IF the player passes out or dies, then, sadly, the female "guest" drowns. BUT that is not the end of the game. IF your female guest does not make it to the Ferry, the living Uncle Teddy or one of his surrogates (someone who has been watching the game and rooting for the Uncle Teddy player who got asphyxiated and died) gets to swim the drunk Uncle Teddy action figure from the submerged car all the way across the tub of water to the hotel model where he gets to go to the swank penthouse suite, change the figures wet cloths into dry ones and go to bed to "sobber up"(stop watch again).

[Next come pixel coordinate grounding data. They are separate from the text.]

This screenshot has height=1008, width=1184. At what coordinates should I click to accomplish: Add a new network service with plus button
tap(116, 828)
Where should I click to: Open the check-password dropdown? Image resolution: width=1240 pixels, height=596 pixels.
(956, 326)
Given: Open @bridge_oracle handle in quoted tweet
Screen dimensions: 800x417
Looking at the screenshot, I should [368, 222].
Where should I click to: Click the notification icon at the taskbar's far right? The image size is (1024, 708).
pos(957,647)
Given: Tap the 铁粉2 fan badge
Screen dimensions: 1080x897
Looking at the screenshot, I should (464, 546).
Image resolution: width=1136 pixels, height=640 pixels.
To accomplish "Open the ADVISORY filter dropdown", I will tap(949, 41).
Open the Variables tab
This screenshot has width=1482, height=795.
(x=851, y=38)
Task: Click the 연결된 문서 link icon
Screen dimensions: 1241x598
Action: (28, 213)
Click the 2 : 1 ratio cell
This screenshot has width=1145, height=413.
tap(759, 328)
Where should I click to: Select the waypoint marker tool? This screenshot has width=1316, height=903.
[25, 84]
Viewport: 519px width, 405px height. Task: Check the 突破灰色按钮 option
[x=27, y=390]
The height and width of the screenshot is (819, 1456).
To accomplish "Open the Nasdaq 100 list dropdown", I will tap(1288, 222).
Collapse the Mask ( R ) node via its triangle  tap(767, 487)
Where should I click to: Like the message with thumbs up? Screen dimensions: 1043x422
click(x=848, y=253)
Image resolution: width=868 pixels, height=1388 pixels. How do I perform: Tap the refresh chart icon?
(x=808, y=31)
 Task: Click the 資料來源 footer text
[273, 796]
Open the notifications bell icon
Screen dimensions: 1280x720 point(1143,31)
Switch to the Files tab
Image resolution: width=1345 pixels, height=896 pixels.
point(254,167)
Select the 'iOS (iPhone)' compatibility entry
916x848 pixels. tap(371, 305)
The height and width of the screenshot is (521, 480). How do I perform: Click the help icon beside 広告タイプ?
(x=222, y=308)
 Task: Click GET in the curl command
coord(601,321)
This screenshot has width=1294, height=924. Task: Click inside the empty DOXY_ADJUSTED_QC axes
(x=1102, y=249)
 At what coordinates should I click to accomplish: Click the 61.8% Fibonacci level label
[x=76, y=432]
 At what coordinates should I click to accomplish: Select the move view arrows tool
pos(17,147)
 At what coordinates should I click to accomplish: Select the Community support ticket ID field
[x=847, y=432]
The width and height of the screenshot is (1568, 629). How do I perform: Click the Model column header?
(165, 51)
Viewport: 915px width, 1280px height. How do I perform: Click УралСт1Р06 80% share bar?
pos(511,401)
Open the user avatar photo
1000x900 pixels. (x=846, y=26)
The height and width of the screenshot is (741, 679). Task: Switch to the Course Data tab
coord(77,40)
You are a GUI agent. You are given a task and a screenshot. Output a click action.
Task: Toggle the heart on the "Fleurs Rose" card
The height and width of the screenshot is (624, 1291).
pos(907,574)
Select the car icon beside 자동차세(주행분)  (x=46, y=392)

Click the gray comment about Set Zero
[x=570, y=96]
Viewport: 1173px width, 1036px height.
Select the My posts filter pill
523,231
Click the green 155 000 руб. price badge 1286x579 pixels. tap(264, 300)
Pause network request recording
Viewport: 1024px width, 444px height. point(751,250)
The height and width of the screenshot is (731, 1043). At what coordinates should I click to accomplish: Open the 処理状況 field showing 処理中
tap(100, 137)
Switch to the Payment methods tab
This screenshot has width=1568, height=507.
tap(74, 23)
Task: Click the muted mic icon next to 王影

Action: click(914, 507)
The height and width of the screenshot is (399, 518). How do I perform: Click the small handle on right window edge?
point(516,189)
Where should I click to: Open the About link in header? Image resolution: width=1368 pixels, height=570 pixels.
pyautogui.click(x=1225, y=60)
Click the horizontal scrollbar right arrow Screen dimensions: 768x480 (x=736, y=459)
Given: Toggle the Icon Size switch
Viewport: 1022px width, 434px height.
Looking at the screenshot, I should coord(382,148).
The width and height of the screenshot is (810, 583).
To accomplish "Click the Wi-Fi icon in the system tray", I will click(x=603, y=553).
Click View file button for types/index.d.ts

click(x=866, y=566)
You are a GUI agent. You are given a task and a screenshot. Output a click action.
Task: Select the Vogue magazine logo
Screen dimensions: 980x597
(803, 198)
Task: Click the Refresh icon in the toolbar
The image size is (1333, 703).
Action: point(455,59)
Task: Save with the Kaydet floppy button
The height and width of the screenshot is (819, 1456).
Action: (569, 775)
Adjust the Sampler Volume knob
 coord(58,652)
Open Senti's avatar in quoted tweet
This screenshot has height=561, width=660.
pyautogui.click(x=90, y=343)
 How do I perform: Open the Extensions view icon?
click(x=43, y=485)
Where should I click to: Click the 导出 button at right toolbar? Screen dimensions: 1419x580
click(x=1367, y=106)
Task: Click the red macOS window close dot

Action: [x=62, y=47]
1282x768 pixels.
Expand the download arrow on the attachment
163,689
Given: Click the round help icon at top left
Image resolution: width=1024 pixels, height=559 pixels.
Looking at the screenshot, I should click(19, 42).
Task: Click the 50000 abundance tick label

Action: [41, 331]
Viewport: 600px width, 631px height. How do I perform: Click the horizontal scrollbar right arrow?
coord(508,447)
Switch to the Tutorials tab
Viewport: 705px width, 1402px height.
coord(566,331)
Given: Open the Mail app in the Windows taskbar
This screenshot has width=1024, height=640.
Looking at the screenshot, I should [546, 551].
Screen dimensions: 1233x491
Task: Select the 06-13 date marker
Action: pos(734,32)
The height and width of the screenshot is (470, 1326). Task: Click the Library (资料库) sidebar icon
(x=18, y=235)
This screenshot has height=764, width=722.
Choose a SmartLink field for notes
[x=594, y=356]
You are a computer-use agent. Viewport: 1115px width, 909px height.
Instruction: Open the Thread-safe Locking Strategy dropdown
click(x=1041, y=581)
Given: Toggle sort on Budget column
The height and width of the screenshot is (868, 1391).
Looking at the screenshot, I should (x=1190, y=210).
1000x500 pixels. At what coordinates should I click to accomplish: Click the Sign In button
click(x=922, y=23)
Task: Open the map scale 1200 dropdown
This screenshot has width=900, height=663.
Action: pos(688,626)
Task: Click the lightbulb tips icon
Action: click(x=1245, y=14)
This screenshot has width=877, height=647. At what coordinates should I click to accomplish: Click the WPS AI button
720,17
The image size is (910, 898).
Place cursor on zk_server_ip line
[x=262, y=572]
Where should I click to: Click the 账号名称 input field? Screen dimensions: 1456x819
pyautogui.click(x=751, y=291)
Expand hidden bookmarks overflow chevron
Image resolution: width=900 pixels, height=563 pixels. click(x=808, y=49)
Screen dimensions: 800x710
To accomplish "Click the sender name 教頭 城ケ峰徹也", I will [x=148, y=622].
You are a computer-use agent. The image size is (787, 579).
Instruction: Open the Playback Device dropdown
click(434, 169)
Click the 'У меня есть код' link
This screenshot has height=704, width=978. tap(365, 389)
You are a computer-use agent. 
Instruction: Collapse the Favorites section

Then after he fake sleeps Uncle Teddy is moved to the Police station model where he talks to Officer Mike accompanied by his lawyer. The Uncle Teddy or one of his surrogates who tells the BEST LIE as to what happened and why his unfortunate female guest drowned and WHY he did not attempt to save her ALSO WINS and gets to go on to serve in the U.S. Senate for 47 years, get a go to heaven free card, from his bought and paid for priest, die in his bed, and go on to get buried in Arlington National Cemetery while the whole event is televised around the world and your Uncle Teddy is eulogized as the greatest man and politician in the whole world since the world began!
This fun, exciting and historically detailed game is available at the Kennedy Compound Shrine and Museum and can be yours for the introductory price of $500! $475 of the proceeds goes directly to the Kennedy Trust Charity in order to support the poor unfortunate remaining Kennedy brood, "heck, we are Kennedy's you do not expect US to pay for them!"
I’m not sure he would have fit in her minivan. ;’)
Thanks for the ping!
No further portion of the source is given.